US light crude futures moved above $50 a barrel on 28 September, with traders proving oblivious to the Energy Department’s offer to lend crude from the strategic petroleum reserve (SPR) to refiners still suffering from hurricane-induced shortages. US stock data released on 29 September for the week to 24 September showed imports had recovered by 1.7 million barrels a day (b/d) to 9.9 million b/d and crude stocks had built by 1.3 per cent to 272.9 million barrels. Gasoline registered a marginal draw.
In Nigeria, a rebel group in the Niger Delta forced the Royal Dutch/Shell Group
– the country’s main foreign producer – to shut in a small amount of output, by threatening to target foreign oil workers. Shell and Italy’s Agip
were specifically warned, as part of the group’s demands for greater self-determination. The crisis eased on 29 September as reports emerged of a ceasefire with the government.

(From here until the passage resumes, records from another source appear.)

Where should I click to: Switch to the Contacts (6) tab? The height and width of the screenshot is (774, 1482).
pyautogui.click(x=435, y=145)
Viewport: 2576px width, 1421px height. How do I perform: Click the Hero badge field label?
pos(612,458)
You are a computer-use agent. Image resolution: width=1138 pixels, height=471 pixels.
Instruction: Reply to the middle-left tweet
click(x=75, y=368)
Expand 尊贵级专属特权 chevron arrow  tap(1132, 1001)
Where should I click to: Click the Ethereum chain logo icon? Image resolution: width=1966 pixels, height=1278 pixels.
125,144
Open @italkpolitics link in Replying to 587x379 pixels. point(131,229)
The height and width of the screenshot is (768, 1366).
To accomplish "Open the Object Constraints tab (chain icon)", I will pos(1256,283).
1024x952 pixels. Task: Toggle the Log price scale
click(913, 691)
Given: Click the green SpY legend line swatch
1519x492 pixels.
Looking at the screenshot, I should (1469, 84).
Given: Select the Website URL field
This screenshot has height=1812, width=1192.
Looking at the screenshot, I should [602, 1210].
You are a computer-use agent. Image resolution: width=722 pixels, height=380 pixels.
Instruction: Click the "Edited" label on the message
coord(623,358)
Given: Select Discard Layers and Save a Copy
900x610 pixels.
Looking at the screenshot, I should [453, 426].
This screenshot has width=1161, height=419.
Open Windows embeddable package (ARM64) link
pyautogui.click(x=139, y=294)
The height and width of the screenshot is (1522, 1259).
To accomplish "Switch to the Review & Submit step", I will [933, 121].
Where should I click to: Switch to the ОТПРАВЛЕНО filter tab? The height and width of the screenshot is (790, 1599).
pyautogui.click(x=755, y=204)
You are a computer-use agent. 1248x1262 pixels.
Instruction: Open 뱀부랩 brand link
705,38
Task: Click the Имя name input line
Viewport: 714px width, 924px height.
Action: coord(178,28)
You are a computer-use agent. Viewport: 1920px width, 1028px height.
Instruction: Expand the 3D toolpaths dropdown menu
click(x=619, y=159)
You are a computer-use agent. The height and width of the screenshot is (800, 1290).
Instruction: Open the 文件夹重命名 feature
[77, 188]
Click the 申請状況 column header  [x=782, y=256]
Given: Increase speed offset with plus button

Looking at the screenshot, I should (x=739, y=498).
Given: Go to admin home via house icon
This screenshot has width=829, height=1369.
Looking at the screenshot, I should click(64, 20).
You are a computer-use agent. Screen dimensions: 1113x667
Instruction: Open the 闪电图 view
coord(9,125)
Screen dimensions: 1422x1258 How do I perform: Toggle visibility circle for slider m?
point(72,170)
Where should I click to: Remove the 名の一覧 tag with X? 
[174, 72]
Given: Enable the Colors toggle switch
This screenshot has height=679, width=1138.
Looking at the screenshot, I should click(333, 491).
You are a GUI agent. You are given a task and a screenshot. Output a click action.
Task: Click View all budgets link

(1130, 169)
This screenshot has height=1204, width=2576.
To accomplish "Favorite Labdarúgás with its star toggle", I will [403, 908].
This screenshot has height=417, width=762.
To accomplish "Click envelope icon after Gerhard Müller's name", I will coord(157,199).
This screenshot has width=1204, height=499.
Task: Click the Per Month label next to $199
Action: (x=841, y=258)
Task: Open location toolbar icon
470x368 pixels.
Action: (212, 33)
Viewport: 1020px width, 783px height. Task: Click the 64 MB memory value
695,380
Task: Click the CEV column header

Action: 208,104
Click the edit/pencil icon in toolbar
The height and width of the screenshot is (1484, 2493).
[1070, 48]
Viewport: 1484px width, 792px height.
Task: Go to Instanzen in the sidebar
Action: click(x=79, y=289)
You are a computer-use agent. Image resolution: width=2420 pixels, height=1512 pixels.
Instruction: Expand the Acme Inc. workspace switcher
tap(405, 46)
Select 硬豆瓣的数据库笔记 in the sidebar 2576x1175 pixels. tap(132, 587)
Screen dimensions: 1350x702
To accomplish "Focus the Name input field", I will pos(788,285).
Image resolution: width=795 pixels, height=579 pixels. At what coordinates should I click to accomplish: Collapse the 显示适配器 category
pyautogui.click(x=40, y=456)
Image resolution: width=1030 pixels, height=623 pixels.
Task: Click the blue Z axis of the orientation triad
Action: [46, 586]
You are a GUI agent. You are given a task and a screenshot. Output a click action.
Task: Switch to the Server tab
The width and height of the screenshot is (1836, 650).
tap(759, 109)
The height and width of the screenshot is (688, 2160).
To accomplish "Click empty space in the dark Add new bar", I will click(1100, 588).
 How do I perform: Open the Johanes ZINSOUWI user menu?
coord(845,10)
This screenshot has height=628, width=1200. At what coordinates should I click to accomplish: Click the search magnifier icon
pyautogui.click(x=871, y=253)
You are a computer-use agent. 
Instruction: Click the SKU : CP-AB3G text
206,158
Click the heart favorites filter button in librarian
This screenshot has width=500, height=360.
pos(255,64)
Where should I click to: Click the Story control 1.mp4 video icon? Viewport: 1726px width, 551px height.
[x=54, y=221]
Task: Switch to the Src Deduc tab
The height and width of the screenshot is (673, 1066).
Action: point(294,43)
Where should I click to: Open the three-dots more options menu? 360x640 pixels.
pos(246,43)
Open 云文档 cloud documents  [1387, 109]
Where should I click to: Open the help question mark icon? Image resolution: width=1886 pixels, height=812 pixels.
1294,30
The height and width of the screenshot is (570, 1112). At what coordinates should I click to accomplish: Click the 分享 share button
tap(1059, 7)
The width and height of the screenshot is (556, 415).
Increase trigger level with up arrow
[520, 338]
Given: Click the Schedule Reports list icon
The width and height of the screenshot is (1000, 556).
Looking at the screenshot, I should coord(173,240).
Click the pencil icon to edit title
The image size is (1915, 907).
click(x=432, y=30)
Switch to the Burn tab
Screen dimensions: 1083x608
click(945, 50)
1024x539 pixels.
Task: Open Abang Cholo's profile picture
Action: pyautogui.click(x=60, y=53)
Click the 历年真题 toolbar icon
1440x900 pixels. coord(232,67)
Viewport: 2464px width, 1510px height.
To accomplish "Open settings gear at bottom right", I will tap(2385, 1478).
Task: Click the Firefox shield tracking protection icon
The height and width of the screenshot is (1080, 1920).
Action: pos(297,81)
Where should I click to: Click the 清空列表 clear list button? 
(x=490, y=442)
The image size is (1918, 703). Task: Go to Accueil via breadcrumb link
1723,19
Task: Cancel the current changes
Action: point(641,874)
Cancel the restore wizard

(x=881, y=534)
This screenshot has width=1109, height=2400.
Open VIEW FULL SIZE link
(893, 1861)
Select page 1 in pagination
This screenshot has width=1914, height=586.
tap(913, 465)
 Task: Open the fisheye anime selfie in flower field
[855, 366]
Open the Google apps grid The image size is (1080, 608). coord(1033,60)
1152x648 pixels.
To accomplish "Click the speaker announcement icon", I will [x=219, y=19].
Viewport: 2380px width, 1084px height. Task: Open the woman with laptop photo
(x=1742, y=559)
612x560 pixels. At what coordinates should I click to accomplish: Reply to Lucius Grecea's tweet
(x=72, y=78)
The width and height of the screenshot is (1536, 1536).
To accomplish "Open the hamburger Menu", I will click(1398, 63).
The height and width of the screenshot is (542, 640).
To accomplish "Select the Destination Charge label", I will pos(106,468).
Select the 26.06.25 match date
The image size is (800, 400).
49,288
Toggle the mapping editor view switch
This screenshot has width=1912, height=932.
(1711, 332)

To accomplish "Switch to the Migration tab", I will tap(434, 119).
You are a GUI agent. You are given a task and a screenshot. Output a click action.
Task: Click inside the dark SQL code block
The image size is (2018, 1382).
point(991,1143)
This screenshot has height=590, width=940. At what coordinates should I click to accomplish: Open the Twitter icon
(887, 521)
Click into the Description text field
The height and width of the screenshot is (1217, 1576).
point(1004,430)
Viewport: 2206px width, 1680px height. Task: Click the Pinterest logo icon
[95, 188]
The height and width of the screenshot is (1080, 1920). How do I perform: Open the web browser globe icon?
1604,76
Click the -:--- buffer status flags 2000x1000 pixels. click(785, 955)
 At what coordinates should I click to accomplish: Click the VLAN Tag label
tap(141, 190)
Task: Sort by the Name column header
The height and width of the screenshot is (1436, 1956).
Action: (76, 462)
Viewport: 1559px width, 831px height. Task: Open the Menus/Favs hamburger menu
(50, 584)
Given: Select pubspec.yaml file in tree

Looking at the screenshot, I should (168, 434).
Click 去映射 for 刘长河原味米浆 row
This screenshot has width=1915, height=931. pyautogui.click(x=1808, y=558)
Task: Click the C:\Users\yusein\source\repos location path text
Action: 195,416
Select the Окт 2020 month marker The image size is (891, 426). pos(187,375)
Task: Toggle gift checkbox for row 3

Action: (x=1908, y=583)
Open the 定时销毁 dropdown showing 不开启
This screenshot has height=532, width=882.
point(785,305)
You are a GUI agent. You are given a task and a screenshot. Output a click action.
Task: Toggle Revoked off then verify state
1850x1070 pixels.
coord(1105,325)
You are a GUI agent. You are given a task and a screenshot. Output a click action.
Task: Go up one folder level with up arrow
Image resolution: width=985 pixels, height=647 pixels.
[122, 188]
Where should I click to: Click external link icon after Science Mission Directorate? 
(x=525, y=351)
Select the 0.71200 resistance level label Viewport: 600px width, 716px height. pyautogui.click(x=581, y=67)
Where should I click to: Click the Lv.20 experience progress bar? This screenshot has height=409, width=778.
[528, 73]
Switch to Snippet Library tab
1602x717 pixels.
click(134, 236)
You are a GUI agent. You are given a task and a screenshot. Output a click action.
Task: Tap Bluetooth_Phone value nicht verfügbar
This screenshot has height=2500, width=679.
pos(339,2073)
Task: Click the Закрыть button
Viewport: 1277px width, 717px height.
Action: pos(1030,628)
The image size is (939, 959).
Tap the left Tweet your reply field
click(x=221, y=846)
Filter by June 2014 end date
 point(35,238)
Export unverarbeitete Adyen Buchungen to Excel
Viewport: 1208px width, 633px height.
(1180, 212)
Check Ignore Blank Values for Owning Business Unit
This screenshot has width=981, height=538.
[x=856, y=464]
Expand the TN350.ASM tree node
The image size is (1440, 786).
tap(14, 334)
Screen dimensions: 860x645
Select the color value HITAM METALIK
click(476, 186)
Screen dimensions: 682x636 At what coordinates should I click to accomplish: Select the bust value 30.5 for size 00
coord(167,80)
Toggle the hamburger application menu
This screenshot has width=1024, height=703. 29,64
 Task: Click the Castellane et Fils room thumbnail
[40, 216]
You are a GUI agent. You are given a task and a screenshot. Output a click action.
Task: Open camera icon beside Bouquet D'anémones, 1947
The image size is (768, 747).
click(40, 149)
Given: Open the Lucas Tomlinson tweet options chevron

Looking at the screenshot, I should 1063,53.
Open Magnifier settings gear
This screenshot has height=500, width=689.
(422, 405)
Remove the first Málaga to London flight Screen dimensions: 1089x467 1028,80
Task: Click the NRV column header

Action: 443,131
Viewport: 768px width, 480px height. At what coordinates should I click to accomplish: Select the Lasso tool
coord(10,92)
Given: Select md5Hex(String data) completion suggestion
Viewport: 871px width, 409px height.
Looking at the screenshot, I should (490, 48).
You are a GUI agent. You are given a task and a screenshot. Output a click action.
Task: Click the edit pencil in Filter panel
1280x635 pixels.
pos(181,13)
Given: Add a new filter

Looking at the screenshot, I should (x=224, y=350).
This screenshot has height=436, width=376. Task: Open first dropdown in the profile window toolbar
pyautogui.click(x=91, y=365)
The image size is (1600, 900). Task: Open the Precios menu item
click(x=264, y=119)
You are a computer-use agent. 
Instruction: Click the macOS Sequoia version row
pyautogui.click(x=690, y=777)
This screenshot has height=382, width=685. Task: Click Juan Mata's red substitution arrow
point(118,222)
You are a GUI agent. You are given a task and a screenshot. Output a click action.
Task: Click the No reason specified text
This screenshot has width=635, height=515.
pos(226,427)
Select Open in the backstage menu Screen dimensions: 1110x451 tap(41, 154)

Moscow attempted to cool fears surrounding troubled oil giant Yukos
in late September by assuring Beijing that its supplies would not be affected. Yukos accounts for 7 per cent of China’s rampant consumption, but the company warned recently that supplies to China National Petroleum Company
would be suspended due to an inability to pay shipment costs. Moscow pledged to ensure a swift resolution of the problem.
Saudi Petroleum & Mineral Resources Minister Ali Naimi also tried to reassure a market concerned about the global lack of spare capacity. ‘Saudi Arabia is desirous to provide adequate production capacity as soon as possible and for this purpose will use the Abu Safah and Qatif fields, which are now on stream, to hike its production capacity to 11 million b/d,’ he said in a statement to the official Saudi Press Agency. ‘In this regard, well drilling in producing fields will be intensified.’ Current production is running at about 9.5 million b/d.